Hoe De Lengte Van De Hoogte In Een Gelijkbenige Driehoek Te Vinden?

Inhoudsopgave:

Hoe De Lengte Van De Hoogte In Een Gelijkbenige Driehoek Te Vinden?
Hoe De Lengte Van De Hoogte In Een Gelijkbenige Driehoek Te Vinden?

Video: Hoe De Lengte Van De Hoogte In Een Gelijkbenige Driehoek Te Vinden?

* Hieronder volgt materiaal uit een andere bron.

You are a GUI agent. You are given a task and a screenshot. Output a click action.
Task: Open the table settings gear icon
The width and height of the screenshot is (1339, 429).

Video: Hoe De Lengte Van De Hoogte In Een Gelijkbenige Driehoek Te Vinden?
Video: Finding the Altitude of an Isosceles Triangle 2024, November
Anonim

De hoogten in een driehoek zijn drie rechte lijnsegmenten, die elk loodrecht op een van de zijden staan en deze verbinden met het tegenoverliggende hoekpunt. Ten minste twee zijden en twee hoeken in een gelijkbenige driehoek hebben dezelfde grootte, daarom moeten de lengtes van de twee hoogten gelijk zijn. Deze omstandigheid vereenvoudigt de berekening van de lengtes van de hoogten van de figuur aanzienlijk.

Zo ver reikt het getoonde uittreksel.